● **What you are asked to do**
Look through the entries below and return all lines including the word "text".

Recorded data
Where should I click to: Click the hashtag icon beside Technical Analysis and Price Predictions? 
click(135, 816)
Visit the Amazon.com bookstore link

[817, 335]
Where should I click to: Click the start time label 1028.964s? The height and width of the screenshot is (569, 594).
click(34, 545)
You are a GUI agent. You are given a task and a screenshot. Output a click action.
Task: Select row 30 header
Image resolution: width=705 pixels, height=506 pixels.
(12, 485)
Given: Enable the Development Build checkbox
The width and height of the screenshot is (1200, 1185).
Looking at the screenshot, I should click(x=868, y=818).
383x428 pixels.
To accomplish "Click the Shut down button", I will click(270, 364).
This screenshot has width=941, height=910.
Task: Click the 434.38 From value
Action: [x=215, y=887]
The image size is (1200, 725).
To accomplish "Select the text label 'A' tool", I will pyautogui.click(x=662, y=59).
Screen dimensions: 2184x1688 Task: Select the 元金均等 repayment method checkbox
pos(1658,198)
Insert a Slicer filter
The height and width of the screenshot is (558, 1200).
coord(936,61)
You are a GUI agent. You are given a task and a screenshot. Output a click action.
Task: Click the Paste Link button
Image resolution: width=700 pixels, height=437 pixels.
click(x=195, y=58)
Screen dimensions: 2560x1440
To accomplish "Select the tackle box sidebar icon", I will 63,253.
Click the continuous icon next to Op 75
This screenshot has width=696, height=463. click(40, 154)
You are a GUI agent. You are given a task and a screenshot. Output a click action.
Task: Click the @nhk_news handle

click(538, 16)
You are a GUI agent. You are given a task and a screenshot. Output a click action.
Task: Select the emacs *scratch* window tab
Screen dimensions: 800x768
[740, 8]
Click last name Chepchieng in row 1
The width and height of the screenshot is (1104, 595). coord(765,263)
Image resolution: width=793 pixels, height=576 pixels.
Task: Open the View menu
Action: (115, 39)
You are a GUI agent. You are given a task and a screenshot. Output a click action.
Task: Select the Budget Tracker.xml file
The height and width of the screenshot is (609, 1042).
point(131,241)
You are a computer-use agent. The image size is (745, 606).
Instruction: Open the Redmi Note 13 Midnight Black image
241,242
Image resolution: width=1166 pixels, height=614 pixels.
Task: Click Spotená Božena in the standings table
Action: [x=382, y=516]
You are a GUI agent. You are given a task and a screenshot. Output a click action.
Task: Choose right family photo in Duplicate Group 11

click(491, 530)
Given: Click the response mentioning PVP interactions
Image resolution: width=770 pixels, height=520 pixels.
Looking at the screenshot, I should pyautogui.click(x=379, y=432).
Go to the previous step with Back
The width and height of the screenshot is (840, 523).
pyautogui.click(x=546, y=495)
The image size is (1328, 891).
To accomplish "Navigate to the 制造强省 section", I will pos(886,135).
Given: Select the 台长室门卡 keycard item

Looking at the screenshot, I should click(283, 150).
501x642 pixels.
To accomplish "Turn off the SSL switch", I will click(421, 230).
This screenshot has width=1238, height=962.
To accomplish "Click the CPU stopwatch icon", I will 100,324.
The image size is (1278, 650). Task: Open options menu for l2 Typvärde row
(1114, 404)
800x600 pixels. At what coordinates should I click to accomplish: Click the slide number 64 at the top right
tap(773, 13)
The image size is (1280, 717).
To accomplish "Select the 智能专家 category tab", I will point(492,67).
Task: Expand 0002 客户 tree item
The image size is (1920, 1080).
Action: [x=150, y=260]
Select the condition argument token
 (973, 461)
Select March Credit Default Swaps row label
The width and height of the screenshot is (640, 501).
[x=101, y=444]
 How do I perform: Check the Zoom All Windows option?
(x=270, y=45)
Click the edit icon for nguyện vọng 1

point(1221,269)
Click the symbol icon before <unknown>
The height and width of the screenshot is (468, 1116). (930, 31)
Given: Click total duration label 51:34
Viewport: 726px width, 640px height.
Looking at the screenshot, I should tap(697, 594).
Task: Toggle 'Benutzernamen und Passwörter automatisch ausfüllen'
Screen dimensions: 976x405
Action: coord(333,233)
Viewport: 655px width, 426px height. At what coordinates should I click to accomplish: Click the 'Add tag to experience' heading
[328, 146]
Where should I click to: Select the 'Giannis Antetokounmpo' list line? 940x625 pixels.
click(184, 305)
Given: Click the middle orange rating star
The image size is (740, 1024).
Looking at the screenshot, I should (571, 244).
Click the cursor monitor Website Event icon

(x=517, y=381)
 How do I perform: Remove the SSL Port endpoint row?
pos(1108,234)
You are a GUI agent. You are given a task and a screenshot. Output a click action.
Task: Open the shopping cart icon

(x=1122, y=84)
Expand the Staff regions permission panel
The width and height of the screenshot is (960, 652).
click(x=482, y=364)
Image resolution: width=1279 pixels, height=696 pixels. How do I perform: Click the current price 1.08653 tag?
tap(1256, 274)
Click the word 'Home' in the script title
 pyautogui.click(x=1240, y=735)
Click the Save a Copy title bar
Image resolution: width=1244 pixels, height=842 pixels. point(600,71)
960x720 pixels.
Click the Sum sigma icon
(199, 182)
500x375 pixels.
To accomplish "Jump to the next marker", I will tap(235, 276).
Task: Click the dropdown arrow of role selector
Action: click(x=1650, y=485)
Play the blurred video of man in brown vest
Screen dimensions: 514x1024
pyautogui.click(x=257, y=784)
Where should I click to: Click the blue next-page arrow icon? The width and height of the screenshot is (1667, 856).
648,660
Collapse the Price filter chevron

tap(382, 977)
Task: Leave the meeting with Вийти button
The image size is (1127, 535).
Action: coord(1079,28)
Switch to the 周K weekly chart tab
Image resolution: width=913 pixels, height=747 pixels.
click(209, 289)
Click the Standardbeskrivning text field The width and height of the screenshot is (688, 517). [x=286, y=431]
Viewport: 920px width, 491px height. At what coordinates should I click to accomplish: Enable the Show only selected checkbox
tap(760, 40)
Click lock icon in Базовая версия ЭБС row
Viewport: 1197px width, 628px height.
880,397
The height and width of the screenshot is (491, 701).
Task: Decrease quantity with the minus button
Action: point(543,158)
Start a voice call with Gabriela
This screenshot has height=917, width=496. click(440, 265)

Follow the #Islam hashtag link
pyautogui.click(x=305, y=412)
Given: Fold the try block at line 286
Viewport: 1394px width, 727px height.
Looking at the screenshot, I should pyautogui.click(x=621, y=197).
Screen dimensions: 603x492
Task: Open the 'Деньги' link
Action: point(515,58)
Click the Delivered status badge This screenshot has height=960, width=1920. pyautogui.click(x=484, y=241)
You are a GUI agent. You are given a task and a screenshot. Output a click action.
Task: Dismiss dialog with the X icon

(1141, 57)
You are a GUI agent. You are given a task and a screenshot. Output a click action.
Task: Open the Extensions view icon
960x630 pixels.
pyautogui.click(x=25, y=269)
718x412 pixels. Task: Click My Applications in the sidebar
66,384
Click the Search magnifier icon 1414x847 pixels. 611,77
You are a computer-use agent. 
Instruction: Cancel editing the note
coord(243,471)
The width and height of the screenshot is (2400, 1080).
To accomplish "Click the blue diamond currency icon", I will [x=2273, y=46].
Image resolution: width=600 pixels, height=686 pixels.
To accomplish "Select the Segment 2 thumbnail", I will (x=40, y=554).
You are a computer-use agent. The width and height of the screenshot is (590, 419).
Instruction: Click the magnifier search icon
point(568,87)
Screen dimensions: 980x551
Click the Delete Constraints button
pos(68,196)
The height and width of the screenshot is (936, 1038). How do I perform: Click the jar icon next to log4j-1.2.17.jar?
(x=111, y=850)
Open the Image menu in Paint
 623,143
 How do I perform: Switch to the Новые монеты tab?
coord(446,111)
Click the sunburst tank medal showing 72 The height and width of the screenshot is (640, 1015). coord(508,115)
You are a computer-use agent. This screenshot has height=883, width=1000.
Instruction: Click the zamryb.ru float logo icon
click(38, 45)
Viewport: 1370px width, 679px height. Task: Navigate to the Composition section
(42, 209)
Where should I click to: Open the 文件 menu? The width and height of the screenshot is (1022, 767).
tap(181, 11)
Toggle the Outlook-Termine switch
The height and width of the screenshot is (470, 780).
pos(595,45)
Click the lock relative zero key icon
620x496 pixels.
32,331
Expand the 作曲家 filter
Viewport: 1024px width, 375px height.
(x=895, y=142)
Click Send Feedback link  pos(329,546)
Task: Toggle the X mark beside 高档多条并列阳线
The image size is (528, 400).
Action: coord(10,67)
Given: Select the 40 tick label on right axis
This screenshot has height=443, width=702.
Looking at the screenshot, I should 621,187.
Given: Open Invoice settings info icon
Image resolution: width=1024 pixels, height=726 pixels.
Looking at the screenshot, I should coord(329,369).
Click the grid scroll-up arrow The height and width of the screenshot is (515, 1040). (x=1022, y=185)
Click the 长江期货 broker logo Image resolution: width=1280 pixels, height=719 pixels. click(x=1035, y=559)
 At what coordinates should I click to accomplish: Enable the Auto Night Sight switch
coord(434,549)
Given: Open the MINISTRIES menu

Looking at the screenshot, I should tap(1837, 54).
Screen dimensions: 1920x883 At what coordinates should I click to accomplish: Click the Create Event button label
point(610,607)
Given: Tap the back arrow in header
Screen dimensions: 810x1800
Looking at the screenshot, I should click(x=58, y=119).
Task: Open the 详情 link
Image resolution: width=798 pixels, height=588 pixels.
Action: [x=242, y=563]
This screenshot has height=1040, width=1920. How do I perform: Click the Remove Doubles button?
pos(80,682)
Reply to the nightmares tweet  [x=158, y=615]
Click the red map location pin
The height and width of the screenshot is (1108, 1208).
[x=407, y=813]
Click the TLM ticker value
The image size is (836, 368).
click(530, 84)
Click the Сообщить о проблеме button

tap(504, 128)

● **Response**
To accomplish "Select the text label 'A' tool", I will pyautogui.click(x=662, y=59).
Click the Standardbeskrivning text field The width and height of the screenshot is (688, 517). [x=286, y=431]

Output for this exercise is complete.